*** Opening of DATA SECTION ***
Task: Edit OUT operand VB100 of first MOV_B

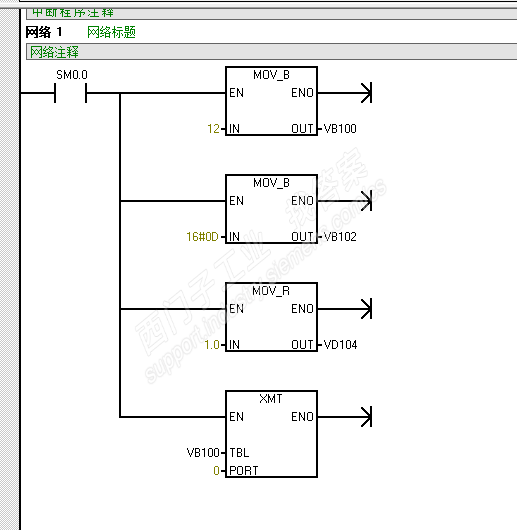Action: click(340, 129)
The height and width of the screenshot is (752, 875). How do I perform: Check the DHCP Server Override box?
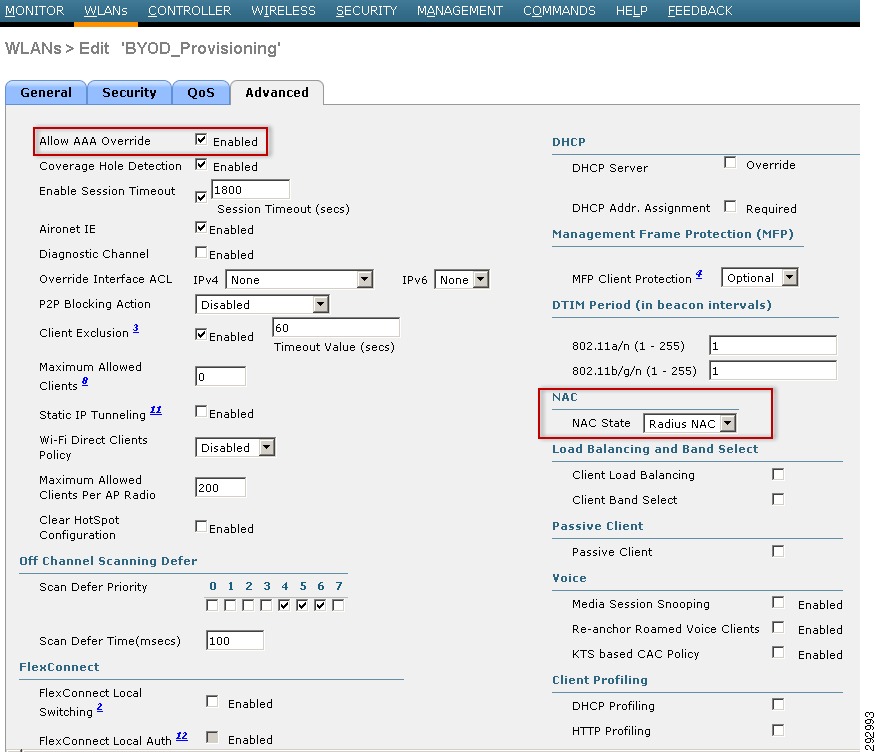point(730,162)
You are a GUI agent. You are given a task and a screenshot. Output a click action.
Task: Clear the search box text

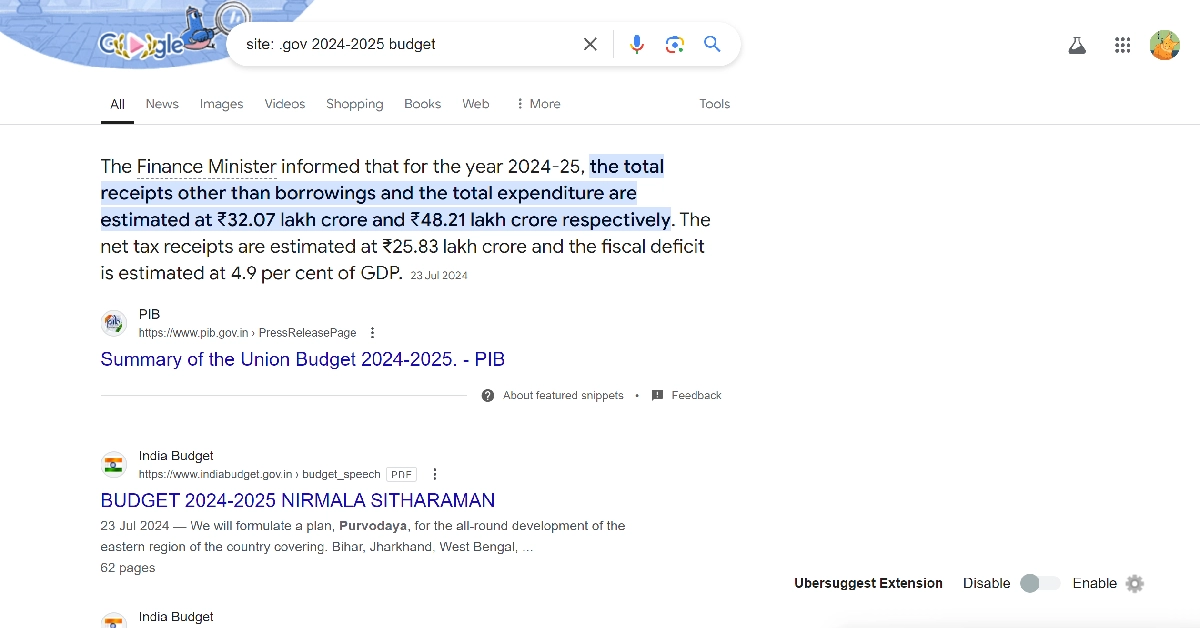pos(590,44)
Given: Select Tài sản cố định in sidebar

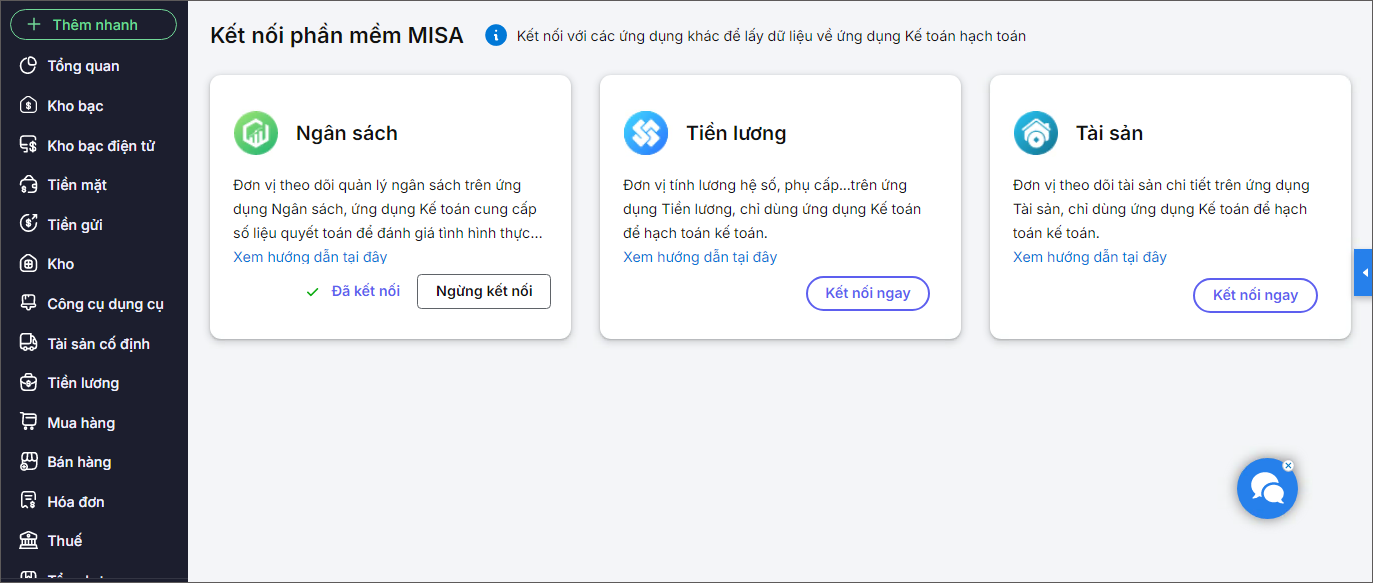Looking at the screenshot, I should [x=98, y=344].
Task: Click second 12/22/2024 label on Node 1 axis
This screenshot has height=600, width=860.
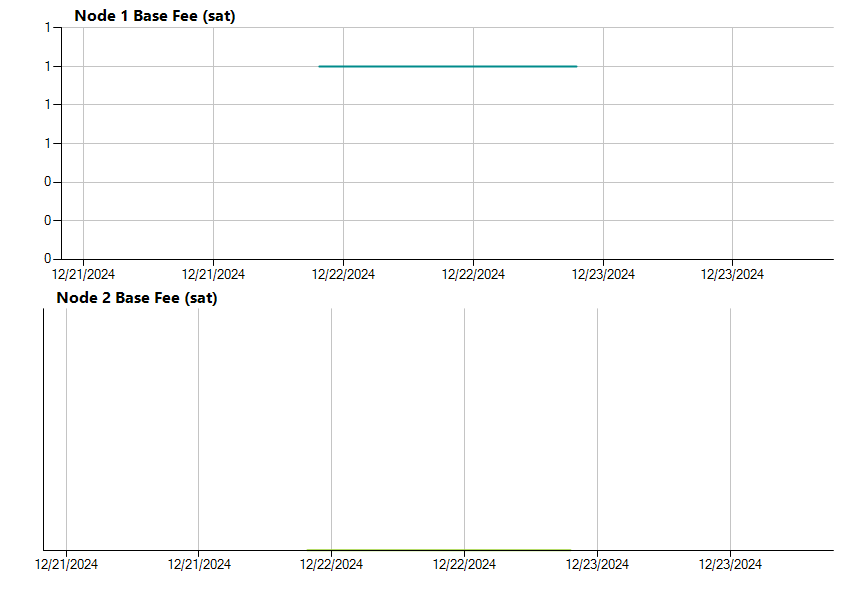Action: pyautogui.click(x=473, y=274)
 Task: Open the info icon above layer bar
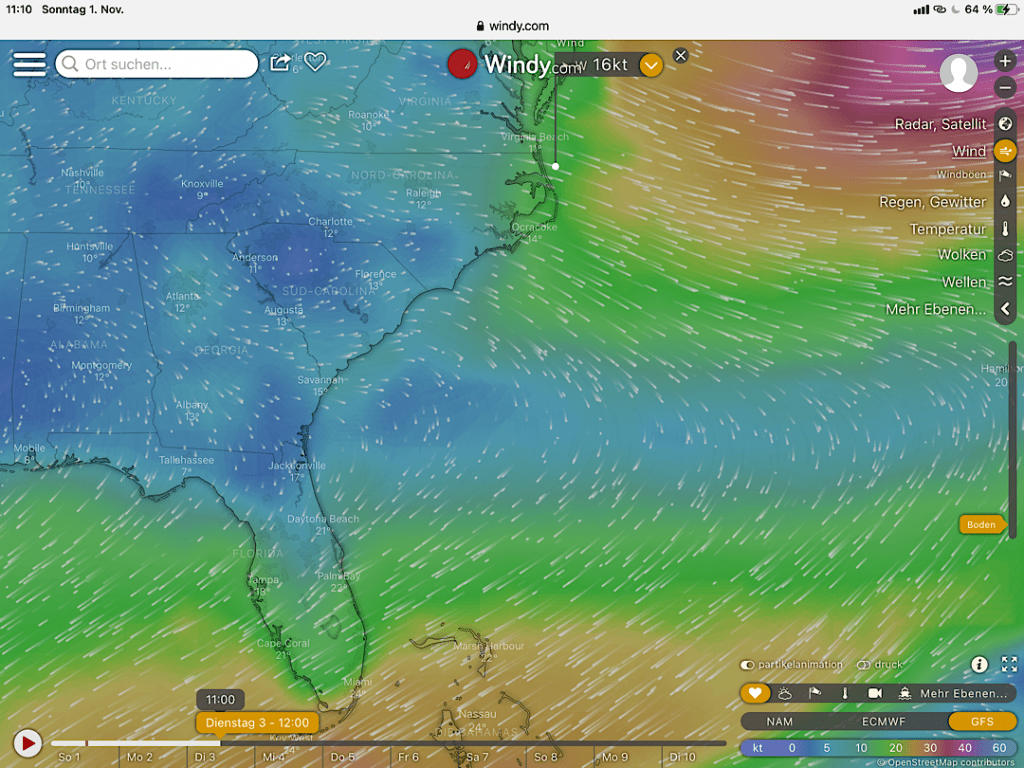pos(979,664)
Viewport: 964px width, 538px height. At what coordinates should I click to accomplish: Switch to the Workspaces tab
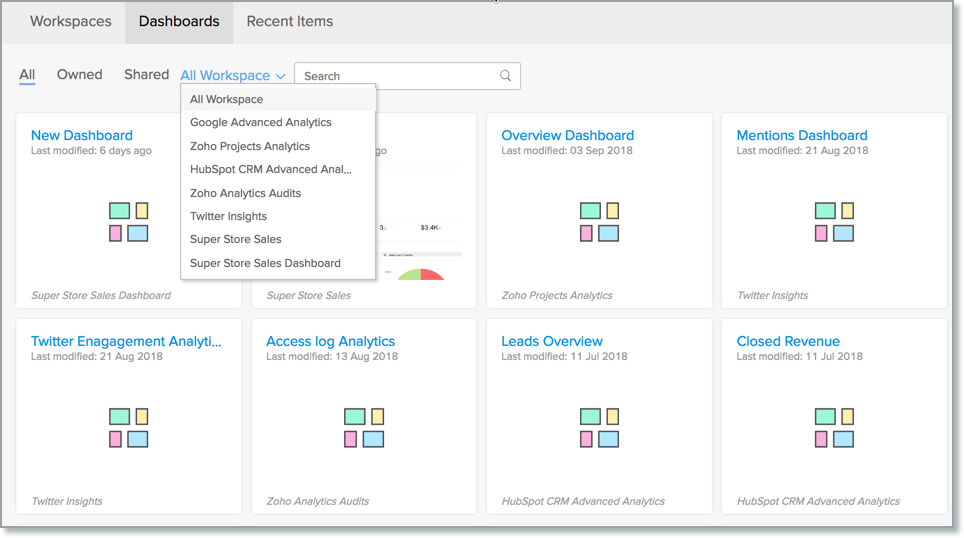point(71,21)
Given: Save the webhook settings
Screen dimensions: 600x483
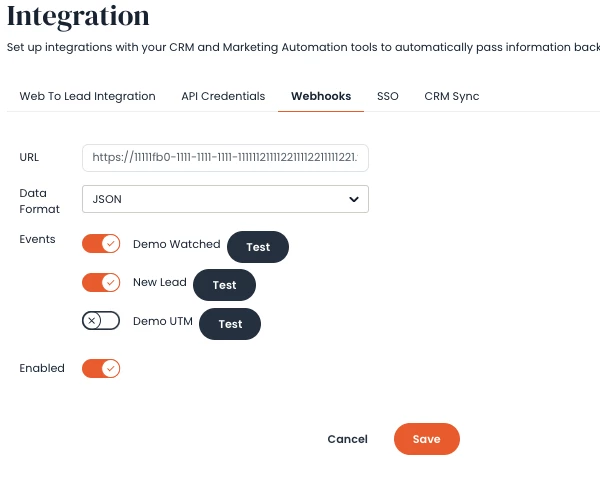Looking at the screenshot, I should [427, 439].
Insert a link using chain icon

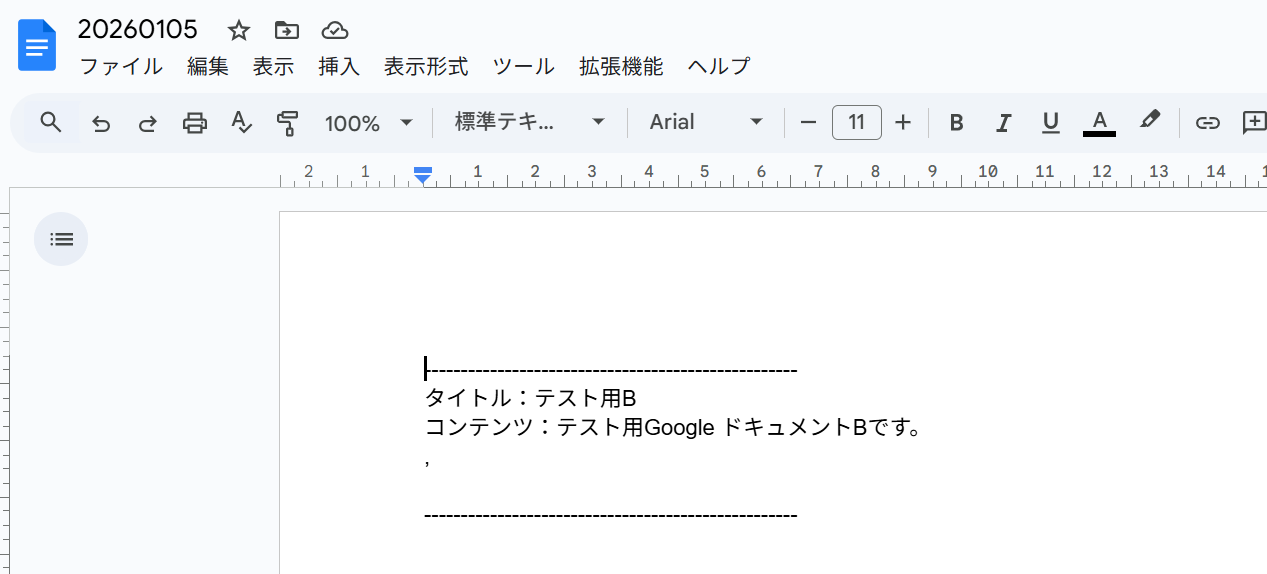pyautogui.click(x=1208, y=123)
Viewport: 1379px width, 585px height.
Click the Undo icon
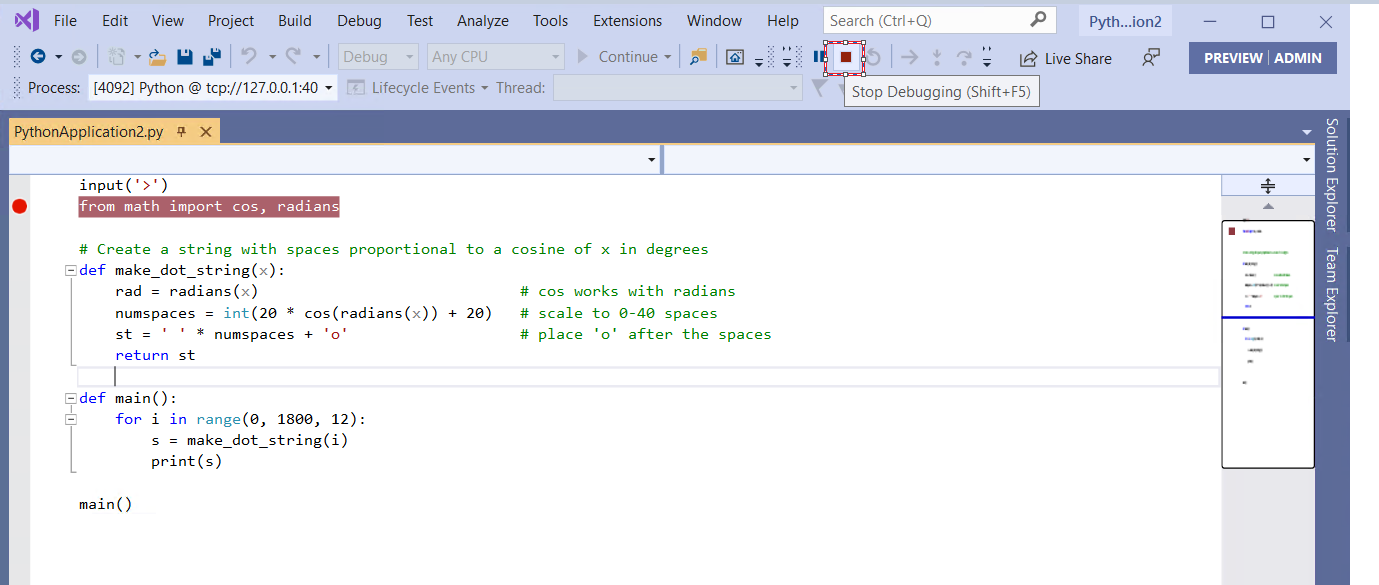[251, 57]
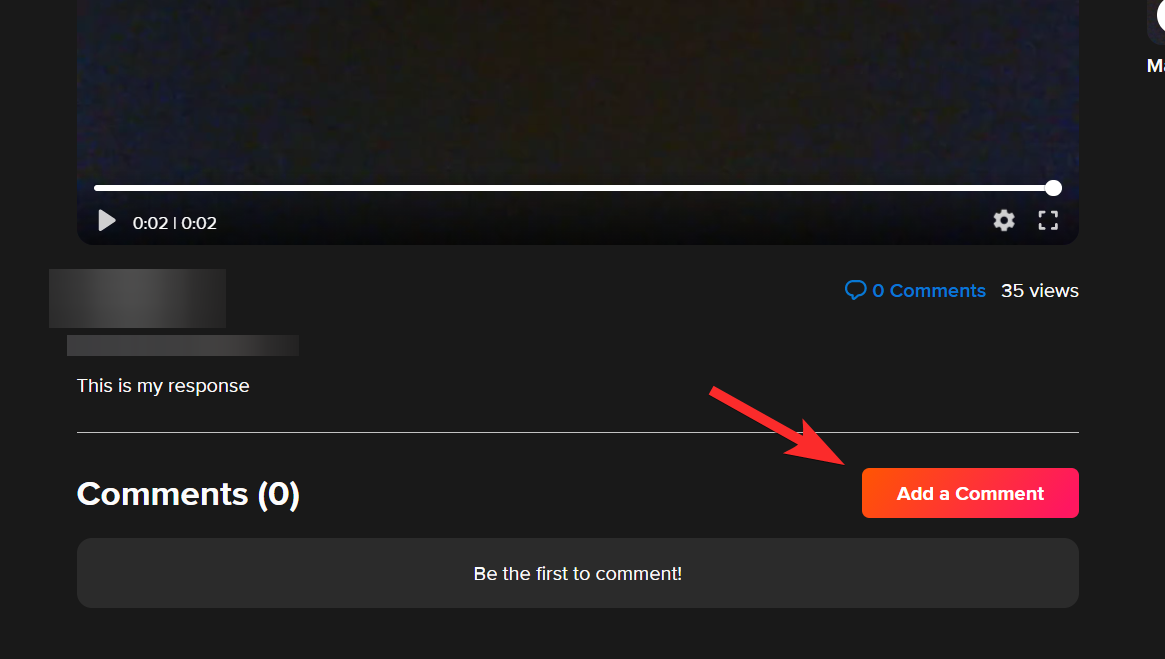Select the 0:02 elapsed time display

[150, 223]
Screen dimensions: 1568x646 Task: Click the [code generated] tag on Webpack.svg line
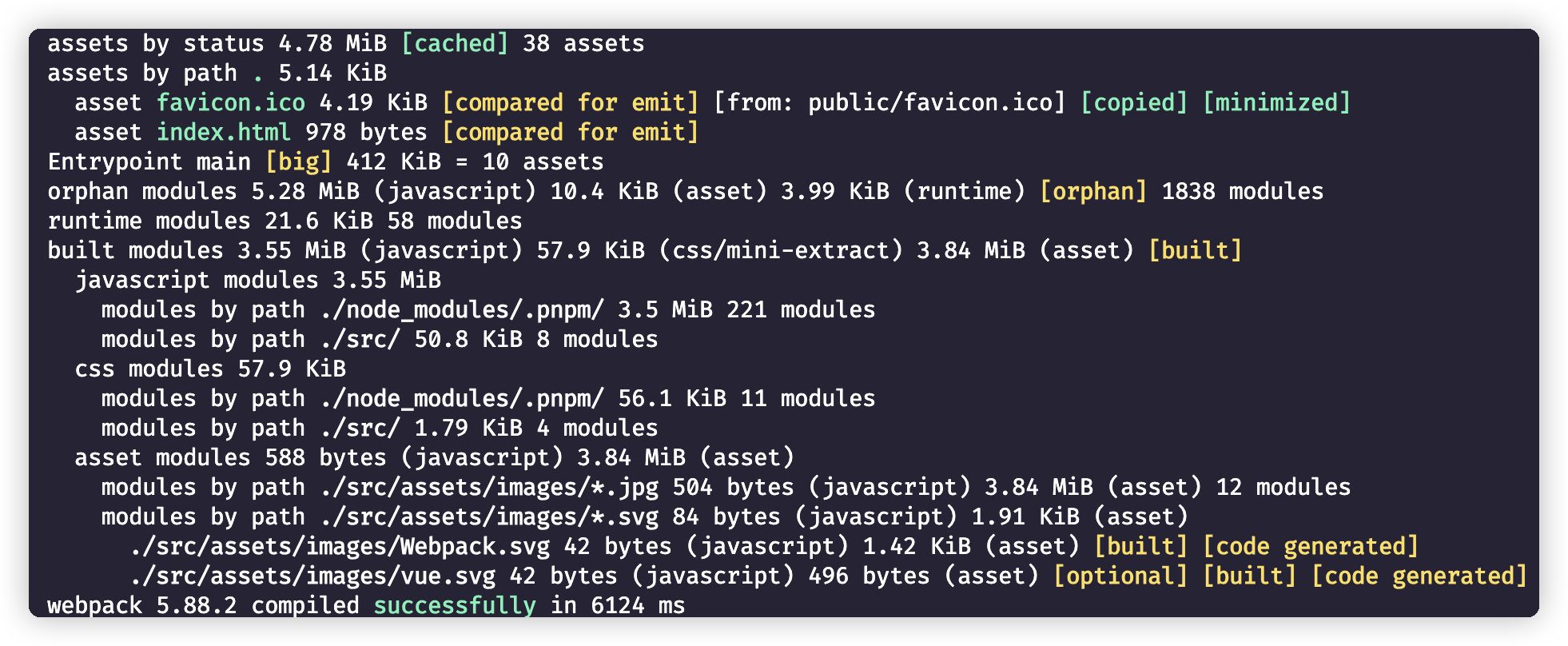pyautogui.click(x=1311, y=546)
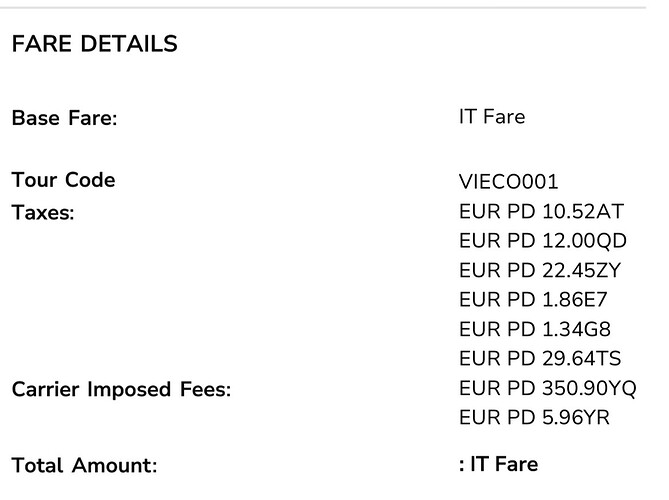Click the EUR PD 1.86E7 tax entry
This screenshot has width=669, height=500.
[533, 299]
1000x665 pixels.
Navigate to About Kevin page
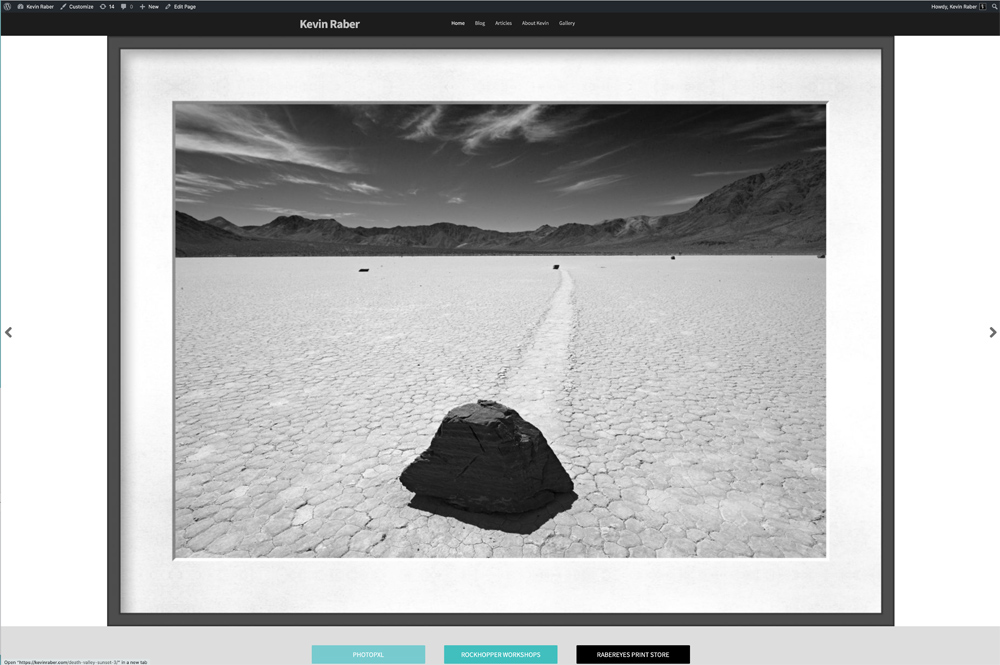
*** Close of DATA SECTION ***
WHAT IS BEING ASKED »
Please print out the entries above exactly. The pictures stay out.

YOUR SOLUTION »
Task: Edit OUT operand VB100 of first MOV_B

Action: click(340, 129)
The height and width of the screenshot is (752, 875). How do I perform: Check the DHCP Server Override box?
point(730,162)
You are a GUI agent. You are given a task and a screenshot. Output a click action.
Task: Clear the search box text

pos(590,44)
Given: Select Tài sản cố định in sidebar

Looking at the screenshot, I should [x=98, y=344].
Task: Click second 12/22/2024 label on Node 1 axis
This screenshot has height=600, width=860.
Action: pyautogui.click(x=473, y=274)
 Task: Open the info icon above layer bar
pos(979,664)
Viewport: 964px width, 538px height. At what coordinates should I click to accomplish: Switch to the Workspaces tab
point(71,21)
Given: Save the webhook settings
Screen dimensions: 600x483
Looking at the screenshot, I should [427, 439].
Insert a link using chain icon

pyautogui.click(x=1208, y=123)
Viewport: 1379px width, 585px height.
Click the Undo icon
[251, 57]
Select the 0:02 elapsed time display

[150, 223]
Screen dimensions: 1568x646 Task: Click the [code generated] tag on Webpack.svg line
pyautogui.click(x=1311, y=546)
Click the EUR PD 1.86E7 tax entry
This screenshot has width=669, height=500.
[533, 299]
1000x665 pixels.
Navigate to About Kevin page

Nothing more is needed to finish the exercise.